----- SUPPLIED ENTRIES -----
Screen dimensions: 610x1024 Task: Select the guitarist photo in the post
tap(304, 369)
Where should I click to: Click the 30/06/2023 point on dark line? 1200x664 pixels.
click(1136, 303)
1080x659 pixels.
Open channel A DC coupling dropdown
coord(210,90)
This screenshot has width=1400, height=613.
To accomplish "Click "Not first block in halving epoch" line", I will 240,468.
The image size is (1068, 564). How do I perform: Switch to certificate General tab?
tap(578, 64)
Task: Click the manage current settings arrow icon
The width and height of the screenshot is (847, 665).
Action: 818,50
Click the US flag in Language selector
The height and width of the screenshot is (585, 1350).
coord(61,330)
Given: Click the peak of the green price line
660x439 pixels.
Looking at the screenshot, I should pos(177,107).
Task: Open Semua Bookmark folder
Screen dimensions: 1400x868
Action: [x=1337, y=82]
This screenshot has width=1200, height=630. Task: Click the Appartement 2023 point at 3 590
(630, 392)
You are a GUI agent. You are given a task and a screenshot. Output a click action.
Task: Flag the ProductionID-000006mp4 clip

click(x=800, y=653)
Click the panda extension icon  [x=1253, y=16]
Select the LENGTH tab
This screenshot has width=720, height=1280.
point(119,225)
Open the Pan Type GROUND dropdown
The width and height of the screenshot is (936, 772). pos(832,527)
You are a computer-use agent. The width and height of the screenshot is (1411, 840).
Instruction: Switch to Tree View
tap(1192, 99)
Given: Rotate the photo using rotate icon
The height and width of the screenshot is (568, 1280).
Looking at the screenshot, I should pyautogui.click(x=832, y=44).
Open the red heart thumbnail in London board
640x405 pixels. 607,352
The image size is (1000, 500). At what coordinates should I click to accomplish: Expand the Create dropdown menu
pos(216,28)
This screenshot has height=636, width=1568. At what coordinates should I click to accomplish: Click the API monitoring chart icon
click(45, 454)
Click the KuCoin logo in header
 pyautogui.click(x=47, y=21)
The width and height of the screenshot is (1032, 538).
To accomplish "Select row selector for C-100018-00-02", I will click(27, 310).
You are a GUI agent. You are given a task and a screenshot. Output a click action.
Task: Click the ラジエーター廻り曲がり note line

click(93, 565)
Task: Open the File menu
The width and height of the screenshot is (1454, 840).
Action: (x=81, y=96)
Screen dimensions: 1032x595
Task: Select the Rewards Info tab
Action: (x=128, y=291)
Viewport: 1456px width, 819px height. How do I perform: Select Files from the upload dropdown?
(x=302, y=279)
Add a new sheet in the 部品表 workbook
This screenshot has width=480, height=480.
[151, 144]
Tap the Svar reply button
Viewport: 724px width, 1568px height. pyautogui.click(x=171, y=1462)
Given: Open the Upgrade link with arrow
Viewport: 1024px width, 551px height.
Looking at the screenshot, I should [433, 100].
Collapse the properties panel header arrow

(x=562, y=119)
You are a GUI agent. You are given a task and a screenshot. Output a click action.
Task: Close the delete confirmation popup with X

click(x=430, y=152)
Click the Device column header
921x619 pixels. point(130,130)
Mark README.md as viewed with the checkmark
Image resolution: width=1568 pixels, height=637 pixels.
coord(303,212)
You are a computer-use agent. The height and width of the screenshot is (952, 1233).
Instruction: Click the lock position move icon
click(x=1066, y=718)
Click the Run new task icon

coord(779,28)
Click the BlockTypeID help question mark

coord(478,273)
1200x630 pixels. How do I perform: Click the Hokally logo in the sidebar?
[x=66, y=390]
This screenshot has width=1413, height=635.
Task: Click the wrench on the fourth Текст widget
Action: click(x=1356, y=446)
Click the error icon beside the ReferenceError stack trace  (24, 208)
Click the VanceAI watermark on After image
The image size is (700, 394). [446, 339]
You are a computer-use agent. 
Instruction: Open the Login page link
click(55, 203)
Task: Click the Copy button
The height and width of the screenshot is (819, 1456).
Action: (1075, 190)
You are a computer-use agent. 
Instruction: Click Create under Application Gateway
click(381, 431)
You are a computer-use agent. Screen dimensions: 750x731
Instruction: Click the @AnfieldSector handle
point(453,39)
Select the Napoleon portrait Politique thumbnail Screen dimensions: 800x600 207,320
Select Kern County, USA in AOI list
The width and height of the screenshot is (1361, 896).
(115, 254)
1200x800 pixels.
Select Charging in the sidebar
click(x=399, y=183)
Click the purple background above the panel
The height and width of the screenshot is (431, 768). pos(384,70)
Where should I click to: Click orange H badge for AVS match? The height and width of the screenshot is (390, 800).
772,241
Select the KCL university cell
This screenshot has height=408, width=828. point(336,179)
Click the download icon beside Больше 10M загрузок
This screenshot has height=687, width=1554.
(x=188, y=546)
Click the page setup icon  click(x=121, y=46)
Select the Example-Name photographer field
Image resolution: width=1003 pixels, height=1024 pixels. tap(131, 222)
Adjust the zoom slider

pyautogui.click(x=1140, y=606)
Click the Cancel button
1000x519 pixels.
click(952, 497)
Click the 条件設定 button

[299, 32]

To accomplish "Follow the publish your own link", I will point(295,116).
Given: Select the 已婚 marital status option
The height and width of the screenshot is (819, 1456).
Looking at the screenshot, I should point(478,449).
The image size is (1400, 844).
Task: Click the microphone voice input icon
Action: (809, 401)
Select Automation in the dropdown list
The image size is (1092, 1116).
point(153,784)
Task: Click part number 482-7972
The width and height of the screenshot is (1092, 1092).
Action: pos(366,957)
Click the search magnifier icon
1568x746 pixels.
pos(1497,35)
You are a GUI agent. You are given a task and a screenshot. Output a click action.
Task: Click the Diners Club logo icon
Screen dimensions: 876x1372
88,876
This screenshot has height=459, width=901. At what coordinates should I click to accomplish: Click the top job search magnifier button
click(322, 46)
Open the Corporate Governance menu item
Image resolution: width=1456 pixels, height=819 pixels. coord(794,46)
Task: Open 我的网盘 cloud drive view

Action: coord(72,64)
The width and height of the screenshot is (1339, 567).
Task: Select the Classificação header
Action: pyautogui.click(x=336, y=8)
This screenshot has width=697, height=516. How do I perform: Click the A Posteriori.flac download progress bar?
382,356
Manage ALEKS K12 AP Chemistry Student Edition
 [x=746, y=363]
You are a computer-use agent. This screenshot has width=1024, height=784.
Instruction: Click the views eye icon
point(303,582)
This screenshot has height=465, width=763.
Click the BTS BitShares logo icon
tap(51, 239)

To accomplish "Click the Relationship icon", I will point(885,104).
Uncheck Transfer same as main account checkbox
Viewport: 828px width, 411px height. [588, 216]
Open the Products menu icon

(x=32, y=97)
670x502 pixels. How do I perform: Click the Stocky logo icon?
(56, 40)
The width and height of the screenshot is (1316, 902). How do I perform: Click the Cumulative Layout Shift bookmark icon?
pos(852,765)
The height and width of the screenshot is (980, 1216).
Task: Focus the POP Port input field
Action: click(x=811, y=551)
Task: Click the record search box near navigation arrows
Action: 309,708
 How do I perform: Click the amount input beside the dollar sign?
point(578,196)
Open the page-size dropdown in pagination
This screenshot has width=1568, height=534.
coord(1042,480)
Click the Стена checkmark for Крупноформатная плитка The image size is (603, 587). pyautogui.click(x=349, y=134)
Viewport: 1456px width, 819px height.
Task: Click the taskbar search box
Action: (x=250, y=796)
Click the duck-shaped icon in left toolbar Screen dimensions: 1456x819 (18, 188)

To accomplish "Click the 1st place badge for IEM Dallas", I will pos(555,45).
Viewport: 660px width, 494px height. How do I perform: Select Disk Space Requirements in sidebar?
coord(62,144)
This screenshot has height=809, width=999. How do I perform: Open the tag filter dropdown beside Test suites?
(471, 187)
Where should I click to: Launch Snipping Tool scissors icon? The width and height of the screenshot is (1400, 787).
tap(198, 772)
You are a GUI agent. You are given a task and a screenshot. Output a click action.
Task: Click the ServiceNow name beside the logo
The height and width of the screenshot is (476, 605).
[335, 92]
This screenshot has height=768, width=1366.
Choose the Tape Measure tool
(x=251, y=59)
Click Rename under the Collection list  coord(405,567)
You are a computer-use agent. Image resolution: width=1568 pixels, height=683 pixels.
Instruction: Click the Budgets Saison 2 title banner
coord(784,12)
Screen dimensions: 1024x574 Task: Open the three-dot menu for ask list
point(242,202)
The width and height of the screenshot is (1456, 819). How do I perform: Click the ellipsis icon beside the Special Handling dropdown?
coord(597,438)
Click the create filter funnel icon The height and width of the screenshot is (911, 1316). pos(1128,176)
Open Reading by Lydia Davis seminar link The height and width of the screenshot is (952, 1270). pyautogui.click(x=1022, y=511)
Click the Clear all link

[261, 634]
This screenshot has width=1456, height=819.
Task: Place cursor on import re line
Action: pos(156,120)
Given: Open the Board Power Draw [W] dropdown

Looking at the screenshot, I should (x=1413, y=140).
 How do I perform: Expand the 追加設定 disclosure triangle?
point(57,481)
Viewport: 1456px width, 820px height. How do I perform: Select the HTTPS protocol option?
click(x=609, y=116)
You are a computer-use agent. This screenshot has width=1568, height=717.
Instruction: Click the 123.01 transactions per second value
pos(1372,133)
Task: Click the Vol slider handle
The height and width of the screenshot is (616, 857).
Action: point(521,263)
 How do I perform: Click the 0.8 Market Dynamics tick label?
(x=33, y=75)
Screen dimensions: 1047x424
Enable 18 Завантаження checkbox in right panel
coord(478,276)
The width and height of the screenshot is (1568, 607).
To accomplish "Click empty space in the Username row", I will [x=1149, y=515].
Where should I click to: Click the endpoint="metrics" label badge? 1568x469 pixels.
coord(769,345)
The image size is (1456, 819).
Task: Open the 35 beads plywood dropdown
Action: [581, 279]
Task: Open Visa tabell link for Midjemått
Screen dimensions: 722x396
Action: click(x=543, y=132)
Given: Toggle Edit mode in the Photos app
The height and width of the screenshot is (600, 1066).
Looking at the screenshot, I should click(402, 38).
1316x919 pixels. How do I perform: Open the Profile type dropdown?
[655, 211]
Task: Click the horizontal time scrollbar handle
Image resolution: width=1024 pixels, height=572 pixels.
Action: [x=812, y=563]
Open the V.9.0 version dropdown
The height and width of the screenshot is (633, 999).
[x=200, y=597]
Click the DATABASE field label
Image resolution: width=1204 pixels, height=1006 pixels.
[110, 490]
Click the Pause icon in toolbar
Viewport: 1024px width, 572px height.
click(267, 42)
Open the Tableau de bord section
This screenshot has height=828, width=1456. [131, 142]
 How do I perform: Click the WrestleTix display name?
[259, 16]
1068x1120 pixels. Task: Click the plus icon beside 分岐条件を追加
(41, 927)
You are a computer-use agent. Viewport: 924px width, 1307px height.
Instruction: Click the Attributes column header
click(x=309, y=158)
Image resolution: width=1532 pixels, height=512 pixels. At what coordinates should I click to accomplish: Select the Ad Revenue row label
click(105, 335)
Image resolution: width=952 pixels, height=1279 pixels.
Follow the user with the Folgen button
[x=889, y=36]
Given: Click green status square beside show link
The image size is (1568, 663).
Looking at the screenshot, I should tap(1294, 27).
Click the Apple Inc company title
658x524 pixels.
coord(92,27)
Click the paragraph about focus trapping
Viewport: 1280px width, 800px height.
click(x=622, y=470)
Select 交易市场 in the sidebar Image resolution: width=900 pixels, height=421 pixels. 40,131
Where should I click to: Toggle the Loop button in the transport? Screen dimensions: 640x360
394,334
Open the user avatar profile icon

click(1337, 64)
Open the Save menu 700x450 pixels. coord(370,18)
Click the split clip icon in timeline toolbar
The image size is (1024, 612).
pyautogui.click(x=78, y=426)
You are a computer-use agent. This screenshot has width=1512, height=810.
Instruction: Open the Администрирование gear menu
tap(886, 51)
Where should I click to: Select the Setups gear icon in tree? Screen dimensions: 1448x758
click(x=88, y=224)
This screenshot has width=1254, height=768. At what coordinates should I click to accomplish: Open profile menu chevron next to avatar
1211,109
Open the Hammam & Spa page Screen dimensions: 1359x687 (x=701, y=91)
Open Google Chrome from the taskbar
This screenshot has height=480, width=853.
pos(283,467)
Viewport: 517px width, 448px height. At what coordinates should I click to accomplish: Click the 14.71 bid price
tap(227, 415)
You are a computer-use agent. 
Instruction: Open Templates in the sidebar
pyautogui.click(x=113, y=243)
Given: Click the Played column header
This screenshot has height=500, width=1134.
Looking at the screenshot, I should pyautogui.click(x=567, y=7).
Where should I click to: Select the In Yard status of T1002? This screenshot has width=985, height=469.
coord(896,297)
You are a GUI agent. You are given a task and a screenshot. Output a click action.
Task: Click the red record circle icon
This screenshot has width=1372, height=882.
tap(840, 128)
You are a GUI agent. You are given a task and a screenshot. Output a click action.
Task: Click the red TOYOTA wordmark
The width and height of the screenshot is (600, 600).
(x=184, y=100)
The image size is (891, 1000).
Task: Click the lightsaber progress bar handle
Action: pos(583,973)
-----
* EXERCISE AIM *
Copy the entries from the line with "How do I perform: Click the WrestleTix" up to and including the line with "click(x=309, y=158)", requests and all, and increase every click coordinate in the answers by 119.

* RESULT *
 How do I perform: Click the WrestleTix display name?
[378, 135]
1068x1120 pixels. Task: Click the plus icon beside 分岐条件を追加
(160, 1046)
You are a computer-use agent. Viewport: 924px width, 1307px height.
Instruction: Click the Attributes column header
click(x=428, y=277)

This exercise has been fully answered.